My reverence for life is as unshakable as any conservative who "believes with perfect faith" that life begins at conception.
But what about death?
How can I fight for the sanctity of life while I condone the premature death of even the most evil among us?
While I may be part of a small minority in our Republican Party, I, too, "believe with perfect faith" that there is a blanket of life which ought to surround all human beings from conception to a natural conclusion. This means that just as I oppose the killing of the unborn, I must also oppose the killing of those already born when society takes revenge in the form of a death penalty.
Yet, as a conservative and constitutional originalist, I do not base my opposition to death upon religion alone. It would be just as wrong to establish my religious beliefs as the "law of the land" as it would be to forbid the free exercise of those whose religion differs from mine.
No, my opposition to death is based on more practical conservative principles.
I believe in law and order. The most heinous crimes deserve the toughest penalties. And the death penalty is not nearly as punishing as a life condemned to a cramped concrete cell 20 hours per day.
Capital crimes are committed by persons who believe that their lives are superior to those of the ones they kill. The murderer sacrifices his victim so that he can receive benefit from that death. It is a grossly exaggerated concept of self-worth that drives the evil of murder.

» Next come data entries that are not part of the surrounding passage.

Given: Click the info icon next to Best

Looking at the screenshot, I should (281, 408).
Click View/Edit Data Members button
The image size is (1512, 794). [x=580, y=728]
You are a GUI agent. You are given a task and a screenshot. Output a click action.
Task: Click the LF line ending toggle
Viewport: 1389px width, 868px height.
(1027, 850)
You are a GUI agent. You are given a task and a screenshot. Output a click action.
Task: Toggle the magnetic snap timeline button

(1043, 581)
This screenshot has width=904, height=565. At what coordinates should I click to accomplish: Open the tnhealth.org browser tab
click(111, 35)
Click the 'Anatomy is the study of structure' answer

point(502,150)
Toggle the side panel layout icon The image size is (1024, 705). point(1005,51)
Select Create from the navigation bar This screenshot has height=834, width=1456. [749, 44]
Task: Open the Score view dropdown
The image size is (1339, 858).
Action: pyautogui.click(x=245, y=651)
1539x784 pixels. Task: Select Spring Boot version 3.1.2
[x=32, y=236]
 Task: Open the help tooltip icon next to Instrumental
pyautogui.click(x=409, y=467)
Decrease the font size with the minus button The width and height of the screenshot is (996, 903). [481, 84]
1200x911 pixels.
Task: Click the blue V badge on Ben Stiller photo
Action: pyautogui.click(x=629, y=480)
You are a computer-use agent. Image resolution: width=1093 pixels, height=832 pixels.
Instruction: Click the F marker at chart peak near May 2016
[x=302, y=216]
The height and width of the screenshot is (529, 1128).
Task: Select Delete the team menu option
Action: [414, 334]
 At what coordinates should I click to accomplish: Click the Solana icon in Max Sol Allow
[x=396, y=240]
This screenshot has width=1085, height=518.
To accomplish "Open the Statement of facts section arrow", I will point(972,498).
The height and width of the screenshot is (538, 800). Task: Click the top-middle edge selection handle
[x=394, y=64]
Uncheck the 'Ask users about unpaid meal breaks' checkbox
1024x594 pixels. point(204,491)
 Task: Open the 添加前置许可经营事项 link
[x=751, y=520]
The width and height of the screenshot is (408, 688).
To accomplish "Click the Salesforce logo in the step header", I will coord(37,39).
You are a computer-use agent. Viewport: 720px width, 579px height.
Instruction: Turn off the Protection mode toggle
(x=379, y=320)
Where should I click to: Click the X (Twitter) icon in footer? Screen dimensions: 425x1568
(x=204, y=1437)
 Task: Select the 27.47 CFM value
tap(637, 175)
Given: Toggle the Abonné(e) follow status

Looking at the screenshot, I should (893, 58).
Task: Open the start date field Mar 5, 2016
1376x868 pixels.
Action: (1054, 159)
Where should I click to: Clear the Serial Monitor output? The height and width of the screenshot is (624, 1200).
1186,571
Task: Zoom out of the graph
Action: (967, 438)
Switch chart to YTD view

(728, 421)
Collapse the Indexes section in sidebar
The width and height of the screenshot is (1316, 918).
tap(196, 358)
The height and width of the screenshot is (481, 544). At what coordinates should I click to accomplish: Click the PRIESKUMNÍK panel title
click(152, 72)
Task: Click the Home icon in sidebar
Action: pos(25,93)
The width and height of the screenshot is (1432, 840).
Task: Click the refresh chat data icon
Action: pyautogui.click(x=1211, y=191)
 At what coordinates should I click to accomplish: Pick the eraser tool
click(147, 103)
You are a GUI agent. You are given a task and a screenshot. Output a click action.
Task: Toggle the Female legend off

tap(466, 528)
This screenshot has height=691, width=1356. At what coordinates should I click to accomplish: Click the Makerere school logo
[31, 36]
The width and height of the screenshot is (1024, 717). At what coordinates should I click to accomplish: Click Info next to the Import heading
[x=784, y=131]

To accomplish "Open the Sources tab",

Yet those sentenced to death are given our attention for years after their trials are concluded. We give them appeals through the state court system, only to begin again with writs of habeas corpus to the federal bench. We segregate them on "death row" with special treatment in honor of their state of condemnation.
And then, if the criminal makes it to the death chamber, we hold vigils outside the prison. The prisoner is honored with a "last meal"; and we make sure that his death is as peaceful for him as it was torturous for his victim.
Those who commit evil ought not be honored with recognition. They need to be rendered obscure and irrelevant. Each day of their lives needs to be long, boring and as robbed of purpose as the victim was robbed of his purpose in life.
Moreover, the life of a murderer must be as arduous for him as it will continue to be for the family of the victim. The capital criminal must know that he will never again celebrate a Christmas or a birthday with those who love him, regardless of whether he loves anyone.
Life in prison without the possibility of parole means that for a capital criminal, life until the natural end of his days must be more heinous than the peace that painless injection brings to an evil mind. The criminal should not be given an easy way out. He should be forced every day to contemplate his actions and ask for forgiveness from his victim and his God.
I have always been fascinated with the concept of "purgatory," that place between death and final judgment where sins are fully exposed and divine forgiveness is finally decided. I believe that serving in prison at hard labor, kept away from the surrounding world, forms a purgatory on Earth. It is where a capital criminal is left destitute with only one way to escape certain hell, that being a lifetime of repentance in living conditions that make him as small as the acts he committed.
Most of the time, life is a gift as wonderful as the potential for good that is the prognosis of those conceived but unborn. Yet it can also be a punishing burden for a murderer wallowing in the hopelessness and humiliation of prison stench.
Death, either by abortion or lethal injection, serves little, if any purpose to promote the good of society. Yet in both cases, life has its purpose.
For conservatives who recognize the "blanket of life," we must acknowledge both ends of the cloth.